Visualise cross-talk functions at one vertex for LCMV beamformers computed with different data covariance matrices, which affects their cross-talk functions.

# Author: Olaf Hauk <olaf.hauk@mrc-cbu.cam.ac.uk>
#
# License: BSD (3-clause)

import mne
from mne.datasets import sample
from mne.beamformer import make_lcmv, make_lcmv_resolution_matrix
from mne.minimum_norm import get_cross_talk

print(__doc__)

data_path = sample.data_path()
subjects_dir = data_path + '/subjects/'
fname_fwd = data_path + '/MEG/sample/sample_audvis-meg-eeg-oct-6-fwd.fif'
fname_cov = data_path + '/MEG/sample/sample_audvis-cov.fif'
fname_evo = data_path + '/MEG/sample/sample_audvis-ave.fif'
raw_fname = data_path + '/MEG/sample/sample_audvis_filt-0-40_raw.fif'

# Read raw data
raw = mne.io.read_raw_fif(raw_fname, preload=True)

# only pick good EEG/MEG sensors
raw.info['bads'] += ['EEG 053']  # bads + 1 more
picks = mne.pick_types(raw.info, meg=True, eeg=True, exclude='bads')

# Find events
events = mne.find_events(raw)

# event_id = {'aud/l': 1, 'aud/r': 2, 'vis/l': 3, 'vis/r': 4}
event_id = {'vis/l': 3, 'vis/r': 4}

tmin, tmax = -.2, .25  # epoch duration
epochs = mne.Epochs(raw, events, event_id=event_id, tmin=tmin, tmax=tmax,
                    picks=picks, baseline=(-.2, 0.), preload=True)

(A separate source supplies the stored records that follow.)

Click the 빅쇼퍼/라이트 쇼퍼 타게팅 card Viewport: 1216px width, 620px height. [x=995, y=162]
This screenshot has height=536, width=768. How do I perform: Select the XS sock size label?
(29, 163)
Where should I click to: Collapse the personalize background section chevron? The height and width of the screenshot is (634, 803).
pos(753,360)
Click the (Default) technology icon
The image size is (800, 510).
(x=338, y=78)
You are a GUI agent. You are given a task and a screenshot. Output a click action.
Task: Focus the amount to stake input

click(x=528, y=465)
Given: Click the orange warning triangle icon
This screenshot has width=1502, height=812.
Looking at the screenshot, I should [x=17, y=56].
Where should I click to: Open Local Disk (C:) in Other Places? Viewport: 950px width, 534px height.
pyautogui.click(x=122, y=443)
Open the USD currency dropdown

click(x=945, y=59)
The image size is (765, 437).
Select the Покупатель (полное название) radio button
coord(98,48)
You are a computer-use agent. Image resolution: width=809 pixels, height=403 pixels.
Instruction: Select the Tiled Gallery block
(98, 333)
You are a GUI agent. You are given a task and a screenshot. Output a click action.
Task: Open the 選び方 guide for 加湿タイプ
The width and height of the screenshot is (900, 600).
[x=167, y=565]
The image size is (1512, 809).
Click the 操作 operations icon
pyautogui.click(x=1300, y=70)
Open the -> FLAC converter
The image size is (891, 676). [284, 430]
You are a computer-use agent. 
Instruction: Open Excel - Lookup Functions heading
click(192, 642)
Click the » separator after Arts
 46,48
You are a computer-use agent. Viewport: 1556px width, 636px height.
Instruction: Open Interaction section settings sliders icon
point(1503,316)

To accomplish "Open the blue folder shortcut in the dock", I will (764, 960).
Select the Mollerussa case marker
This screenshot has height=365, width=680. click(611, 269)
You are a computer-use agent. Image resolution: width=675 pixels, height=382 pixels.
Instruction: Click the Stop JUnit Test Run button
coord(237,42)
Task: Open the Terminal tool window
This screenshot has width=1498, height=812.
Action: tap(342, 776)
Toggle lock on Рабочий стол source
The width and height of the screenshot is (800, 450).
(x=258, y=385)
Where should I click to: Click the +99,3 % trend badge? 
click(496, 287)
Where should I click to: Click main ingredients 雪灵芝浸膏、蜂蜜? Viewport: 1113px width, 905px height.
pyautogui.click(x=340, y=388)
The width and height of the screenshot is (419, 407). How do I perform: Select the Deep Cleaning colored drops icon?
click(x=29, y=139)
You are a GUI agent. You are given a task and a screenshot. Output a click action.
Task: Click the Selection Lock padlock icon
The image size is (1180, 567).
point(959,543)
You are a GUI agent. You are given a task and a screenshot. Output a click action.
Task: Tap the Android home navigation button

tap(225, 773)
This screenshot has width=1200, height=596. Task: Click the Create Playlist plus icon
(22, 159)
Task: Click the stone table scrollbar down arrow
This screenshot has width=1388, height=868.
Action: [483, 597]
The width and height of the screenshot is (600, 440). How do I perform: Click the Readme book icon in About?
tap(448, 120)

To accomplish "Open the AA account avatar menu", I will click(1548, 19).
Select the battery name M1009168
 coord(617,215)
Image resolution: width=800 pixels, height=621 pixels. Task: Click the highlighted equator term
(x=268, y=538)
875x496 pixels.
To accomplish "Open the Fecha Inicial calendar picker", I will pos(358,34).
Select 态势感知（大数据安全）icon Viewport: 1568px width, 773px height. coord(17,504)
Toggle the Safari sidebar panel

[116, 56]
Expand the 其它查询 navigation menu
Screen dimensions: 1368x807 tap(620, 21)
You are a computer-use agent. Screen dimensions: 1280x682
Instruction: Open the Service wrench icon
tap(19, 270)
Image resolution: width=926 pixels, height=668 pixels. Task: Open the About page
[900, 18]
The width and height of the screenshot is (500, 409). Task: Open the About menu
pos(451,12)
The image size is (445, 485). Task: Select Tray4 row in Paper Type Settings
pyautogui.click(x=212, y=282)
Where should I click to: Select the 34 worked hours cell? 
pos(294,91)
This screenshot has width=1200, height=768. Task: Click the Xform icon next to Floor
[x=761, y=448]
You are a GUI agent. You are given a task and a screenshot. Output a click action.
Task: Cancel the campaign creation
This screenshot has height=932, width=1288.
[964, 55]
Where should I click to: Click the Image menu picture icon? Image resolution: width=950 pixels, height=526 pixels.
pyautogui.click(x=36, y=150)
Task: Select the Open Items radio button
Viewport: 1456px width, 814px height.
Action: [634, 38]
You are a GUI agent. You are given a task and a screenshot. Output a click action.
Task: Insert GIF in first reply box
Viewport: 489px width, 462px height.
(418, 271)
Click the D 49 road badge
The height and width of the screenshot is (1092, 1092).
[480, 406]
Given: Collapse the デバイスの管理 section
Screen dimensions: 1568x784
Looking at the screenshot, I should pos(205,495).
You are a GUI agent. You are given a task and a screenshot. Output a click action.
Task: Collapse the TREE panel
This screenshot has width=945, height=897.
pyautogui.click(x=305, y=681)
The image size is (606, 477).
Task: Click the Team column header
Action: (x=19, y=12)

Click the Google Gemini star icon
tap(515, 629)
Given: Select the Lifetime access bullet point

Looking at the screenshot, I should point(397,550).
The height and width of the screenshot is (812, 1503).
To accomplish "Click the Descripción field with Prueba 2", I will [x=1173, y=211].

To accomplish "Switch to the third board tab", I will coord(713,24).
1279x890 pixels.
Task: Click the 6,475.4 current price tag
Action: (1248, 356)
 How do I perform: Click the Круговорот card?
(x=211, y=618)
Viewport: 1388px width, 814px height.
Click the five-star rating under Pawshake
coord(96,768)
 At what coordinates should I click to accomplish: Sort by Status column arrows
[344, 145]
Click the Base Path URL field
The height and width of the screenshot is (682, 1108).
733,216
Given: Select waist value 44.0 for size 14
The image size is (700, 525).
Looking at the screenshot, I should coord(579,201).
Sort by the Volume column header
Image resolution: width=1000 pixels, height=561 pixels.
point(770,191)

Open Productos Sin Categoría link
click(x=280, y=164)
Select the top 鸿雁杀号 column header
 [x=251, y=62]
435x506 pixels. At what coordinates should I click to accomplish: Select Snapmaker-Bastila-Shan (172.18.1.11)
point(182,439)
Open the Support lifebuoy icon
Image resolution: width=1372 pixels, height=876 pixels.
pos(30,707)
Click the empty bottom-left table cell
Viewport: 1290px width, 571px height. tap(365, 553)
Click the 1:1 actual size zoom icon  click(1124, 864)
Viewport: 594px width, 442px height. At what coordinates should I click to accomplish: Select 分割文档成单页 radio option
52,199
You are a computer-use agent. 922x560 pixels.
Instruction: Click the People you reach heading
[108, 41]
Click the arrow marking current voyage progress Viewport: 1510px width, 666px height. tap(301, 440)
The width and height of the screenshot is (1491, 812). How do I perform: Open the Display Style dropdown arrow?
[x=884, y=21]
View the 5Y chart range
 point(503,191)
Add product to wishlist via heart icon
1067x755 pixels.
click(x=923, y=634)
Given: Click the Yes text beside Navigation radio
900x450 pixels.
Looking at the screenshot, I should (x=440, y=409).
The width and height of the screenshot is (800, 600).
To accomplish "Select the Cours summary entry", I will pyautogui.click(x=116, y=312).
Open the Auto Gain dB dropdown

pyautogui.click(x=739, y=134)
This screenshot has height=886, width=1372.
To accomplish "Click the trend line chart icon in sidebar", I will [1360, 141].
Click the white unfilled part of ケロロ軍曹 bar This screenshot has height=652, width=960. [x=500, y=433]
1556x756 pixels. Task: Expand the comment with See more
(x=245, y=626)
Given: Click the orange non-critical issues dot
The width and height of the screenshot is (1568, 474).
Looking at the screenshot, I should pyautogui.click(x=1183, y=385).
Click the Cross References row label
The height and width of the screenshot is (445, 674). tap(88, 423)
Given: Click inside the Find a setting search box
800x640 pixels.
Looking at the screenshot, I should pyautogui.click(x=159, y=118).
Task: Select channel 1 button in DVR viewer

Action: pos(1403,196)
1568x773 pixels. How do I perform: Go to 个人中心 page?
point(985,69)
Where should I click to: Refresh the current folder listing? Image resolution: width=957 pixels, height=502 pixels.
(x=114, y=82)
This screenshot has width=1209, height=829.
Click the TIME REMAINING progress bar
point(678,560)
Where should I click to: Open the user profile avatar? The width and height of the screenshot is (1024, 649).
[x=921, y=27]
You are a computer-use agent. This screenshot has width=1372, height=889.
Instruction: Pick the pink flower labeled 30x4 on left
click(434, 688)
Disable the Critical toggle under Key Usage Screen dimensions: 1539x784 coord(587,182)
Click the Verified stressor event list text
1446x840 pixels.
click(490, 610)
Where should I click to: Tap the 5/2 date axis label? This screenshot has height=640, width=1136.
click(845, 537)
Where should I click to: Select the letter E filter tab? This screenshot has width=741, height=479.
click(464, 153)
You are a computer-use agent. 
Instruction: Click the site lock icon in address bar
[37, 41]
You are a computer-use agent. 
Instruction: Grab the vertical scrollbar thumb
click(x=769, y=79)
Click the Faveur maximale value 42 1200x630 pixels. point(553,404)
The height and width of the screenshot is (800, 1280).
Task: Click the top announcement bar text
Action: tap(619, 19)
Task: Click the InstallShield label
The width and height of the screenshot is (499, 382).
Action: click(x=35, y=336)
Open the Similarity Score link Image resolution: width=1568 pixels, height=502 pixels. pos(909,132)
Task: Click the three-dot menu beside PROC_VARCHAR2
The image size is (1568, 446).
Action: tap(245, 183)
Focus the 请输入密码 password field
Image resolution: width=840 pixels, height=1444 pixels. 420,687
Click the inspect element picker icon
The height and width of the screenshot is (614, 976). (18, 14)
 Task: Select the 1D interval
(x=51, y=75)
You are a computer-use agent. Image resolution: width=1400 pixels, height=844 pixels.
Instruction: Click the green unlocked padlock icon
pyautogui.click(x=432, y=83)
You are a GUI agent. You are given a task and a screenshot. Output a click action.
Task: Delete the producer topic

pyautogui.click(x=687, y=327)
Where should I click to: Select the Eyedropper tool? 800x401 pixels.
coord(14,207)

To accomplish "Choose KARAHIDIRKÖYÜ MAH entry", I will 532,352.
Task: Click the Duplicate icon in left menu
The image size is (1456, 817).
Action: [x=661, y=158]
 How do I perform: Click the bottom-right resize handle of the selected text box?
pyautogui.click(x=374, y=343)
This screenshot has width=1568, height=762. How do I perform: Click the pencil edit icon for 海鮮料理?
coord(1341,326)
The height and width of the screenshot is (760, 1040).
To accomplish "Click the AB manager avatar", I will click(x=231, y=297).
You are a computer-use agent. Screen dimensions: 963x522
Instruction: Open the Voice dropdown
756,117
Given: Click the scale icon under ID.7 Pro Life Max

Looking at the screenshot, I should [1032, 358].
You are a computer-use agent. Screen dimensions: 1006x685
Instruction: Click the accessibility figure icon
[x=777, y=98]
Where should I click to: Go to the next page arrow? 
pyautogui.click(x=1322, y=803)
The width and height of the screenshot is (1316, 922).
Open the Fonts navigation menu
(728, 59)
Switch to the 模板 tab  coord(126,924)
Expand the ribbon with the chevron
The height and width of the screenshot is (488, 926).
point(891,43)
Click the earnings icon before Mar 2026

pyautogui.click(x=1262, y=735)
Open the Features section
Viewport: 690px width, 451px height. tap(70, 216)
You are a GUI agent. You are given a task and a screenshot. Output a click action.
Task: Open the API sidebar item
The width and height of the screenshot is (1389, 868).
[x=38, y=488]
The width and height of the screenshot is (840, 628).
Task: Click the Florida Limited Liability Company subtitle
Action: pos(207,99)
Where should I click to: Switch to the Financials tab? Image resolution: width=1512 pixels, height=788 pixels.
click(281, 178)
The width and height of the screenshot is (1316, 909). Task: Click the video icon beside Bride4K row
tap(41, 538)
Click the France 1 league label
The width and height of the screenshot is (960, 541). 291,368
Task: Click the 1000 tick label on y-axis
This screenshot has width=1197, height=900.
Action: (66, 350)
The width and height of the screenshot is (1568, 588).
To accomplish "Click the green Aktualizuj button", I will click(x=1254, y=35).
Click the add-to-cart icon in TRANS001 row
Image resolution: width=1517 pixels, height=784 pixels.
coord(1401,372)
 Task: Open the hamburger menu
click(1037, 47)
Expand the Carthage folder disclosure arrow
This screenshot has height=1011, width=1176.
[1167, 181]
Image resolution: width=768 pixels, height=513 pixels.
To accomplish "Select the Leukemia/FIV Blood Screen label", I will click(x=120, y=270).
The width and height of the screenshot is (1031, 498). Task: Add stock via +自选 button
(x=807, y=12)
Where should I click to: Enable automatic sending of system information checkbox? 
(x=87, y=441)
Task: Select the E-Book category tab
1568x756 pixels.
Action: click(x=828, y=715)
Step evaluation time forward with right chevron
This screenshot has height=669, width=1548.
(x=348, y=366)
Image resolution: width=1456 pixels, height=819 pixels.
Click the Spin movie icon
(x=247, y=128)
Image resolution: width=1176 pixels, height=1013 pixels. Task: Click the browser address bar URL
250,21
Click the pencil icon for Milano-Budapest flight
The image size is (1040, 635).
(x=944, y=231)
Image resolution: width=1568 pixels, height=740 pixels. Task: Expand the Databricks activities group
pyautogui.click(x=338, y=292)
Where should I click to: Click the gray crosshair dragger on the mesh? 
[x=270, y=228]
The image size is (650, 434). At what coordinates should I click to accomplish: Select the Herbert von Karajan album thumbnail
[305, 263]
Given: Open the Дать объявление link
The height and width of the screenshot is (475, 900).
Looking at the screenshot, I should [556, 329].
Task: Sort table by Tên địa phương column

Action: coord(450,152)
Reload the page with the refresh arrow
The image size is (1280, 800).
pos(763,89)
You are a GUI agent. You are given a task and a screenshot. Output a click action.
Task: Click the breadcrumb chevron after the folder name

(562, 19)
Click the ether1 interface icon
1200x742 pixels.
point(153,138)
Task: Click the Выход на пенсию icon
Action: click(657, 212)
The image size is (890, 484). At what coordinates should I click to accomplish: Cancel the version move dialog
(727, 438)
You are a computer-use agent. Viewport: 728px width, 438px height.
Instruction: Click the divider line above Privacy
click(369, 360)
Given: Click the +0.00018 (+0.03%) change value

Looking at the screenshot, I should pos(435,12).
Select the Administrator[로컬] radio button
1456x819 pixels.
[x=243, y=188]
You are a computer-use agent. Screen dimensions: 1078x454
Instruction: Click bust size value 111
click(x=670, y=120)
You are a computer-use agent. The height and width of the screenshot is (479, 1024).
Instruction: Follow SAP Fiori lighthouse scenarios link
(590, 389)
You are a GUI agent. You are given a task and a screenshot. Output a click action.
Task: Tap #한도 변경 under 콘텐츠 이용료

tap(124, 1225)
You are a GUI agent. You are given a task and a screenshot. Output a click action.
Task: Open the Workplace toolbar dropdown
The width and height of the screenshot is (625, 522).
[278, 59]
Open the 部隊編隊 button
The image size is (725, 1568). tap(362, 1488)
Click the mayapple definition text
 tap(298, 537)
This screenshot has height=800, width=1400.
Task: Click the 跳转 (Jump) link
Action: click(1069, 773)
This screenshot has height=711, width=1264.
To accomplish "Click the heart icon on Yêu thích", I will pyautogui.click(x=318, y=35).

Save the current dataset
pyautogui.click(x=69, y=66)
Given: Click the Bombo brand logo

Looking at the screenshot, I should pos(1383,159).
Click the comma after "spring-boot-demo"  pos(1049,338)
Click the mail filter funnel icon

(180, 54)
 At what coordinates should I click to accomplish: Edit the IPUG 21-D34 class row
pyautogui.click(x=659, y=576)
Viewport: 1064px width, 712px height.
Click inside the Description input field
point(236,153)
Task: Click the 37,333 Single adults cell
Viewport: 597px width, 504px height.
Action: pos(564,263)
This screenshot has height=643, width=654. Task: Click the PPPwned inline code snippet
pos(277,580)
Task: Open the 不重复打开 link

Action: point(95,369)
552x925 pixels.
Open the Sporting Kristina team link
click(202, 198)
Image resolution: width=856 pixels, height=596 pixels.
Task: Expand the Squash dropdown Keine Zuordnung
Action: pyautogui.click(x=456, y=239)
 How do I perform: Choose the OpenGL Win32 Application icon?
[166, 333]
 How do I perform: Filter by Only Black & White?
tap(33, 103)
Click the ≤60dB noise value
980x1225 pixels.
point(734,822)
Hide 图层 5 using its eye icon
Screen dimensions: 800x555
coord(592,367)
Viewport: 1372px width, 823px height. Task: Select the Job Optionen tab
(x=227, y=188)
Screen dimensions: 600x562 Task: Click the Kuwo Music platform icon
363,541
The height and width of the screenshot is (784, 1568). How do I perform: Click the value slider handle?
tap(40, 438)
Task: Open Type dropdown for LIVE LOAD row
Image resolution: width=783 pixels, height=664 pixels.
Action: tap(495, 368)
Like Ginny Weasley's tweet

# covariance matrix for pre-stimulus interval
tmin, tmax = -.2, 0.
cov_pre = mne.compute_covariance(epochs, tmin=tmin, tmax=tmax,
                                 method='empirical')

# covariance matrix for post-stimulus interval (around main evoked responses)
tmin, tmax = 0.05, .25
cov_post = mne.compute_covariance(epochs, tmin=tmin, tmax=tmax,
                                  method='empirical')

# read forward solution
forward = mne.read_forward_solution(fname_fwd)
# use forward operator with fixed source orientations
forward = mne.convert_forward_solution(forward, surf_ori=True,
                                       force_fixed=True)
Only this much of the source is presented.